La consellera de Salud, Manuela García, ha defendido que en ningún momento se ha mostrado contraria a la aplicación de la ley antitabaco ni a otras medidas de protección de la salud, y ha recalcado que su negativa a respaldar el texto obedeció únicamente a la manera “anómala” en que se tramitó en el seno de la Comisión de Salud Pública.
García ha realizado estas manifestaciones durante su comparecencia ante la Comisión de Salud del Parlament, a la que ha acudido para detallar los motivos por los que no apoyó la validación del anteproyecto de ley antitabaco impulsado por el Ministerio de Sanidad.
La consellera ha insistido en que, desde el inicio de la polémica, el mensaje de la Conselleria ha sido inequívoco: la postura del Govern respecto a la implantación de la nueva normativa no ha variado.
En este contexto, ha precisado que se negó a votar a favor de la ley antitabaco en la reunión de la Comisión de Salud Pública porque consideraba inadecuado que una iniciativa de este calado no se aprobara en el marco del Consejo Interterritorial, que es donde, a su juicio, debería haberse tomado la decisión.
Al mismo tiempo, García ha remarcado que comparte buena parte del contenido de la norma y respalda muchas de las medidas que incorpora, así como la inclusión de enmiendas planteadas por distintas comunidades autónomas. No obstante, ha reiterado que Baleares optó por no emitir un voto favorable debido a la actitud “anómala” que, según ha dicho, mostró el Gobierno central durante el proceso.

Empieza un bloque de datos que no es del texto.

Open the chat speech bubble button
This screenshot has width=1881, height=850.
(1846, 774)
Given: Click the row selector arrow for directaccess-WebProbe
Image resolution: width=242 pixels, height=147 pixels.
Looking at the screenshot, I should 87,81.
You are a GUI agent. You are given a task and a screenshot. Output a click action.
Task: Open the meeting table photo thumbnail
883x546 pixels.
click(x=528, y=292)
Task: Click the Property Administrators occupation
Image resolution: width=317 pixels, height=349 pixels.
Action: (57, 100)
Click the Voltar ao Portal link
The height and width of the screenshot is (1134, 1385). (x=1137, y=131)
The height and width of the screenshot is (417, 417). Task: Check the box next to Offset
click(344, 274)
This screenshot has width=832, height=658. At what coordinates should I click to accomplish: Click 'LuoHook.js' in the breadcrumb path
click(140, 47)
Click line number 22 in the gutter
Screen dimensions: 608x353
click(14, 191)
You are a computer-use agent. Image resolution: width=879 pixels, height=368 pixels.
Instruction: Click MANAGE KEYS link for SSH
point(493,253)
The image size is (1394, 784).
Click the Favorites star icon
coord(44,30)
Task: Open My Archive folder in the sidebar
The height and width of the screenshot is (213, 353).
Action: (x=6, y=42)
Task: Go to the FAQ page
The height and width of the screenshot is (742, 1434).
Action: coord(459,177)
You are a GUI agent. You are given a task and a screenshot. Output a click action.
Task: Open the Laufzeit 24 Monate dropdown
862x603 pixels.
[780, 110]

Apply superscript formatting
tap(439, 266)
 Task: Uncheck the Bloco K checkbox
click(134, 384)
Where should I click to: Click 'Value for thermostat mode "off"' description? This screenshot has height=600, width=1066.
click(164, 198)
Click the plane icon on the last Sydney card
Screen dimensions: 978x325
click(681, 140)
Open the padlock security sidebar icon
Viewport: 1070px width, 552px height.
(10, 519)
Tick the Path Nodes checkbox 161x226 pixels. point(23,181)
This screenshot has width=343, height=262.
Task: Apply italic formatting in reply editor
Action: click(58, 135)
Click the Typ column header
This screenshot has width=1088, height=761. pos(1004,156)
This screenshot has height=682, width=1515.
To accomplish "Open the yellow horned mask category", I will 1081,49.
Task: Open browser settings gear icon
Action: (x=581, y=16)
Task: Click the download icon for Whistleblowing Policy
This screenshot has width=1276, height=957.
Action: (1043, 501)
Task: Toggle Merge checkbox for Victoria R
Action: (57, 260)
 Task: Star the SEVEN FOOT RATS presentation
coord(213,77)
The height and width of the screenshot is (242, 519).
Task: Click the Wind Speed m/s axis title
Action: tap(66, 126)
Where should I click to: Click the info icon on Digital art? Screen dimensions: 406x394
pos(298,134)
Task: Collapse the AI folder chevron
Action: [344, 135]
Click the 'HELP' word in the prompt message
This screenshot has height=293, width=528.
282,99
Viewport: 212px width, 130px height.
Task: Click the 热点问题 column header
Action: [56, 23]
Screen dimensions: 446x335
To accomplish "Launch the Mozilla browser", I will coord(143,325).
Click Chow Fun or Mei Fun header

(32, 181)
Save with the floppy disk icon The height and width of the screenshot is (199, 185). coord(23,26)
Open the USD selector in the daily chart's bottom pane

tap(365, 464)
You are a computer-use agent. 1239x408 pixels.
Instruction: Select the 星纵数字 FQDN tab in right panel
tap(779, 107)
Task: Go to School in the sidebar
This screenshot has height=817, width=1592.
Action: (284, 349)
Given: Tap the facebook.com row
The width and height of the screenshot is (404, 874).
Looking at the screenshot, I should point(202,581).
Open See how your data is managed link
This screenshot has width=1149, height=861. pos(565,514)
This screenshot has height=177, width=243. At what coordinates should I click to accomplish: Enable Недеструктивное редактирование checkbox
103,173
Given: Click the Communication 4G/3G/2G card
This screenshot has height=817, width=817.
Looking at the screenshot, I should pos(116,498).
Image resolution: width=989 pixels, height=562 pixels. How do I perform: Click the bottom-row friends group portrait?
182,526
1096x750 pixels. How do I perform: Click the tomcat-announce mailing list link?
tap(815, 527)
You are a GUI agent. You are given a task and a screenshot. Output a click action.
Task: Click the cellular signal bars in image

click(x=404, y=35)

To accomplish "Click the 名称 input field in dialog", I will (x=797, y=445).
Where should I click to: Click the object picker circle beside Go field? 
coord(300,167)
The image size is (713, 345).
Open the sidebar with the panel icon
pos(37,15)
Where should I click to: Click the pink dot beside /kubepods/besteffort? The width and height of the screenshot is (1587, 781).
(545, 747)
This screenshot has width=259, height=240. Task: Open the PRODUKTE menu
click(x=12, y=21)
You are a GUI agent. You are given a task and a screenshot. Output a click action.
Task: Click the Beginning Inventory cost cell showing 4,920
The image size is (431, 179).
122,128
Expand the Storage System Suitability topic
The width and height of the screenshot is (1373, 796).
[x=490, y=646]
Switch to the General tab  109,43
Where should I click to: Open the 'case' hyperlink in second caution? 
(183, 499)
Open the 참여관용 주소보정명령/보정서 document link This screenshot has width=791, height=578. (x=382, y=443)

En la misma línea, ha subrayado que el Govern balear mantiene una postura prudente ante cualquier reforma contra el tabaquismo, siempre que se garantice la participación efectiva de las autonomías y se asegure la viabilidad de las actuaciones previstas.
La consellera ha aprovechado para reprochar la retirada del anteproyecto del incremento del precio de la cajetilla de tabaco, una medida que, ha recalcado, es la que más directamente contribuye a reducir el consumo. “La evidencia señala que cuando el precio del tabaco sube un diez por ciento, la demanda cae un cuatro por ciento”, ha señalado.
Del mismo modo, ha mostrado su apoyo a la introducción de un empaquetado genérico para todos los productos que contengan tabaco, otra de las propuestas que finalmente se eliminó del borrador definitivo.
En contraste, ha valorado de forma positiva que la ley equipare el tabaco tradicional a otros artículos relacionados que hasta ahora carecían de un marco regulatorio específico, como los cigarrillos electrónicos, las cachimbas o las bolsas de nicotina.
Consumo de tabaco entre jóvenes a la baja
En otro orden de cosas, la consellera de Salud ha destacado que el consumo diario de tabaco entre los jóvenes de Baleares se ha reducido en 2024 hasta el tres por ciento, frente al diez por ciento registrado en 2008.
Según ha explicado, la prevalencia del tabaquismo juvenil en las islas se sitúa por debajo de la media estatal, que alcanza el 4,3 por ciento.
García ha añadido que, a lo largo de estos años, se ha producido un descenso muy significativo del consumo habitual de tabaco entre la población joven. “Por resumir, lo que podríamos decir es que el tabaco sí que ha ido descendiendo en todas las vías de consumo”, ha señalado.
En este sentido, ha puesto de relieve que el porcentaje de jóvenes que han fumado alguna vez también se ha ido reduciendo con el tiempo y que, en 2024, la caída ha sido especialmente acusada, pasando del 34,5 por ciento al 24,6 por ciento.
Por otro lado, ha indicado que los datos sobre el vapeo entre los jóvenes se han mantenido estables en los últimos años, incluso entre quienes nunca han fumado tabaco convencional. De acuerdo con las cifras aportadas por la consellera, casi la mitad de los jóvenes ha utilizado un cigarrillo electrónico en alguna ocasión y el 40 por ciento lo ha hecho durante el último año.